_WHAT IS BEING ASKED:_ Below are entries; print them exactly from the first line through the one containing "Open the track".

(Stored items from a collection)
+++
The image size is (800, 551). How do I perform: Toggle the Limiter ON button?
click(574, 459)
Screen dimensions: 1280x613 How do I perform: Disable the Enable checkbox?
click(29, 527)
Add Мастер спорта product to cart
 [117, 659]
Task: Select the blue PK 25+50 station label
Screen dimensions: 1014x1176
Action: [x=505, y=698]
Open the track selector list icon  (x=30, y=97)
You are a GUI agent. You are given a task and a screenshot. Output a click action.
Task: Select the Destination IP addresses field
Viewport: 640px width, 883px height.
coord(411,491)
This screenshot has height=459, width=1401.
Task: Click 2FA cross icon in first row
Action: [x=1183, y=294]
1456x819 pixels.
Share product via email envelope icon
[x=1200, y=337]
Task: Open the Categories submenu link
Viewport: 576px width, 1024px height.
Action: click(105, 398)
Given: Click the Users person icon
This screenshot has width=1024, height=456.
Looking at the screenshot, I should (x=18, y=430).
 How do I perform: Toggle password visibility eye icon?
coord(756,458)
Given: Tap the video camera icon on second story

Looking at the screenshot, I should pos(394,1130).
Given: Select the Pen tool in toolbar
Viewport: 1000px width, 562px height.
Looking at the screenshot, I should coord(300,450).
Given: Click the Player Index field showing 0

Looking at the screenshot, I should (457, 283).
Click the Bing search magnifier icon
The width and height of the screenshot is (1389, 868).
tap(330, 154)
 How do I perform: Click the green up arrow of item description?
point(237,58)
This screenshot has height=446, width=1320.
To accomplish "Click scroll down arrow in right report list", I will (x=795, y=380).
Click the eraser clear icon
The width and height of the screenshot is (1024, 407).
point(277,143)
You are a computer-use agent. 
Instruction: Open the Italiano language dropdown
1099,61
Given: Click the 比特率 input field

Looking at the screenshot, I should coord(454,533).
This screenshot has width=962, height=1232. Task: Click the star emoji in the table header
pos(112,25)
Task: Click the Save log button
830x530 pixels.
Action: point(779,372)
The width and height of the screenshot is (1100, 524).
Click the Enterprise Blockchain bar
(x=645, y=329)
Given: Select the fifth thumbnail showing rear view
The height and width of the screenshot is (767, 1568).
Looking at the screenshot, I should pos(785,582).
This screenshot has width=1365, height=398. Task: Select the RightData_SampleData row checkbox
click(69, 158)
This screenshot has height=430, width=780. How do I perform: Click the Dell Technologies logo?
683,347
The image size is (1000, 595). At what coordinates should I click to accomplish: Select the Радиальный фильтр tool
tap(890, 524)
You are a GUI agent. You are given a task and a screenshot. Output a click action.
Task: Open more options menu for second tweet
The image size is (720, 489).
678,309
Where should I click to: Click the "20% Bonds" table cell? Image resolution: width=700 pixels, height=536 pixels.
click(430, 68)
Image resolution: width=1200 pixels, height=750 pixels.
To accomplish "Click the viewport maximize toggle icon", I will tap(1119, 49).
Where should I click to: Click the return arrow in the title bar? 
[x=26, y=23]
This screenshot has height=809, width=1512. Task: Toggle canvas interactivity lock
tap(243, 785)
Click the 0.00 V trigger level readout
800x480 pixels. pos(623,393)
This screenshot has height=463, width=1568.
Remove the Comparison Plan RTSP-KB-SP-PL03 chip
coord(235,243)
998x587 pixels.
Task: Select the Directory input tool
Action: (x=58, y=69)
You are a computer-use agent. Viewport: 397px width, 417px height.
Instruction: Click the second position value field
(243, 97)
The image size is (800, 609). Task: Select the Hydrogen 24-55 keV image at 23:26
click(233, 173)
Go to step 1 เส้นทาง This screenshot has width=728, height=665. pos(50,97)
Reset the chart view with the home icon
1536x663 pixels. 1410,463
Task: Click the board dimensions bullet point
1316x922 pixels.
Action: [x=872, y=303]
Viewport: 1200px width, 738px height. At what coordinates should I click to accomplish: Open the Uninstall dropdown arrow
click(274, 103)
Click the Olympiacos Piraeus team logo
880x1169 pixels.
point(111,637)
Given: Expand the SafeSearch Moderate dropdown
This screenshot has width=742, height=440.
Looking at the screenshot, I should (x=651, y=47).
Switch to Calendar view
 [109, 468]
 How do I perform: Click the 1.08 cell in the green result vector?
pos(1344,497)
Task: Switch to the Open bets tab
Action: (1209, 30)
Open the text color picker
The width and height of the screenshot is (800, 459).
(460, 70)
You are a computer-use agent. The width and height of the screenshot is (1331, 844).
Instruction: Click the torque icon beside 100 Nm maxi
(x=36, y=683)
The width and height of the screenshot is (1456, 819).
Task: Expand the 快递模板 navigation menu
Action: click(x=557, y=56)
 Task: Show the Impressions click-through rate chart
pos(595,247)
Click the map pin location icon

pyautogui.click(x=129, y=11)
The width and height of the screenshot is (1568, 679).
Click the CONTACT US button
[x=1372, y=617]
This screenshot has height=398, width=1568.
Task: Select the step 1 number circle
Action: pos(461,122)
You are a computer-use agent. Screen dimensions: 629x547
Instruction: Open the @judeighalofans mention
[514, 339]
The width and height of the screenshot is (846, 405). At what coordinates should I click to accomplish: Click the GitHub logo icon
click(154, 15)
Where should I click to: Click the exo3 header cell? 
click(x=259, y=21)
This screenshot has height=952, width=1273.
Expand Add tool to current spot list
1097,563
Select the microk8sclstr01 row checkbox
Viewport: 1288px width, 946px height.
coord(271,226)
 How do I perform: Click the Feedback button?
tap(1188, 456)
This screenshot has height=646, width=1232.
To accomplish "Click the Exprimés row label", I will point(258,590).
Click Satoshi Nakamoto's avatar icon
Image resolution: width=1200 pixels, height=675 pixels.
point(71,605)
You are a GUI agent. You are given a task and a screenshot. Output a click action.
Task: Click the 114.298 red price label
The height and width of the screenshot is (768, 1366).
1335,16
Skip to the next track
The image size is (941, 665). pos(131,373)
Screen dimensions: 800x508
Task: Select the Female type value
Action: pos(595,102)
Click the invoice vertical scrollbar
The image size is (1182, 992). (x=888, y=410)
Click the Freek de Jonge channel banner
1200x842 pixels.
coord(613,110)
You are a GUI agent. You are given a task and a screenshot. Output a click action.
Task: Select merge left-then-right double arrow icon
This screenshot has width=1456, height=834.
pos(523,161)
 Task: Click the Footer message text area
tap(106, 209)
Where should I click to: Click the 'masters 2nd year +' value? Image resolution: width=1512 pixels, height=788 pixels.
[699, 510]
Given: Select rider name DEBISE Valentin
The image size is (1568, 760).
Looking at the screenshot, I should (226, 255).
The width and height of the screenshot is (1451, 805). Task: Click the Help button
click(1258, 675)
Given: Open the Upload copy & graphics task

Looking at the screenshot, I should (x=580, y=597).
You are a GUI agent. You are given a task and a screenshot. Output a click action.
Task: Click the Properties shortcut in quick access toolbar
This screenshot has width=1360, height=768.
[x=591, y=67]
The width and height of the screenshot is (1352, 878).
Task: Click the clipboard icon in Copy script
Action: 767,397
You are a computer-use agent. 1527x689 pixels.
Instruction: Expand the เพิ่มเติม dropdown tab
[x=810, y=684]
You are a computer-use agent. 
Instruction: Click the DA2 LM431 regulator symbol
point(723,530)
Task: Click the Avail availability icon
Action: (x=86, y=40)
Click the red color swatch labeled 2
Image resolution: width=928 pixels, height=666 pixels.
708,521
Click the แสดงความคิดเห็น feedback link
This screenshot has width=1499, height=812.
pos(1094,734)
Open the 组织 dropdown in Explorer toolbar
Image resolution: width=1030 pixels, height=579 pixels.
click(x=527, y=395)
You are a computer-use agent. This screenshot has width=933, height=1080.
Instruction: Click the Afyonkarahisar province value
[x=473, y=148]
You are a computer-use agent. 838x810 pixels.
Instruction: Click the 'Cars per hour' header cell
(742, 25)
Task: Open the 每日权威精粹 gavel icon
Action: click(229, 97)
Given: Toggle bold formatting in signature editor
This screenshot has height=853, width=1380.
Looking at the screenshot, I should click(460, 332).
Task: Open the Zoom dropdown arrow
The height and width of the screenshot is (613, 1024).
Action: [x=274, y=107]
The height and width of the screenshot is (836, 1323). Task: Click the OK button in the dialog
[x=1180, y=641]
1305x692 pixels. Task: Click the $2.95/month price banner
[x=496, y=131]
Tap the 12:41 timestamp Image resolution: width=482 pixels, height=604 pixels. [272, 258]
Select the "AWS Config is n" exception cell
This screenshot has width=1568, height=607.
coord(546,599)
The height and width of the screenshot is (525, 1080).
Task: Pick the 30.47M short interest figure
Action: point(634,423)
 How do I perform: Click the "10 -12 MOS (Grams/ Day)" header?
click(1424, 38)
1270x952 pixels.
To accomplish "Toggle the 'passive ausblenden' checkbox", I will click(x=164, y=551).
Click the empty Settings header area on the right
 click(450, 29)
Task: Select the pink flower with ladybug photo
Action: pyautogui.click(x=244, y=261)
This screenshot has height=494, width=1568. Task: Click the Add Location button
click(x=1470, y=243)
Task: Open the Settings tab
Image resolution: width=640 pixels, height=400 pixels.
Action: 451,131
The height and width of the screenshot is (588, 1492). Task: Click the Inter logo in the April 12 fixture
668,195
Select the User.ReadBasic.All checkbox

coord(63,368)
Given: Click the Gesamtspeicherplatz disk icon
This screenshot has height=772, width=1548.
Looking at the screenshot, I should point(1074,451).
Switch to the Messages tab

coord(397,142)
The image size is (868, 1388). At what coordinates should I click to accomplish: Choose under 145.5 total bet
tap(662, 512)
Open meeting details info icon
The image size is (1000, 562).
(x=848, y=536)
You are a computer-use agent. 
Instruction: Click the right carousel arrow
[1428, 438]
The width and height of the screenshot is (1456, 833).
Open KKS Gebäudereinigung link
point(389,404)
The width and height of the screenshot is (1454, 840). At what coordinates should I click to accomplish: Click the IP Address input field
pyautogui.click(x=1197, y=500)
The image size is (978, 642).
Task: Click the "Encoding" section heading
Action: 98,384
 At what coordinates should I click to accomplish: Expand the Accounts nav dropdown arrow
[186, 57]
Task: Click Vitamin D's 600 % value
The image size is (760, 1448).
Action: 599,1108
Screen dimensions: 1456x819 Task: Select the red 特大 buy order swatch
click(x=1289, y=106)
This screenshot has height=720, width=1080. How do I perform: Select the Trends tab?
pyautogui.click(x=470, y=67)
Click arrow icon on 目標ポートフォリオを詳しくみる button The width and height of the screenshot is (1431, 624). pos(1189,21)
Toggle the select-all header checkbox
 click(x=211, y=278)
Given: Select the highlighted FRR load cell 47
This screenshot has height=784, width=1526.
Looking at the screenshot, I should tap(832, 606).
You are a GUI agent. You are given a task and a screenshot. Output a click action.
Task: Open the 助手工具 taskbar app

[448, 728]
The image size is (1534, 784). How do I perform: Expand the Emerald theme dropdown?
+++
_FINISHED TASK:_
The image size is (800, 551). How do I perform: Toggle the Limiter ON button?
click(574, 459)
Screen dimensions: 1280x613 How do I perform: Disable the Enable checkbox?
click(29, 527)
Add Мастер спорта product to cart
 [117, 659]
Task: Select the blue PK 25+50 station label
Screen dimensions: 1014x1176
Action: [x=505, y=698]
Open the track selector list icon  (x=30, y=97)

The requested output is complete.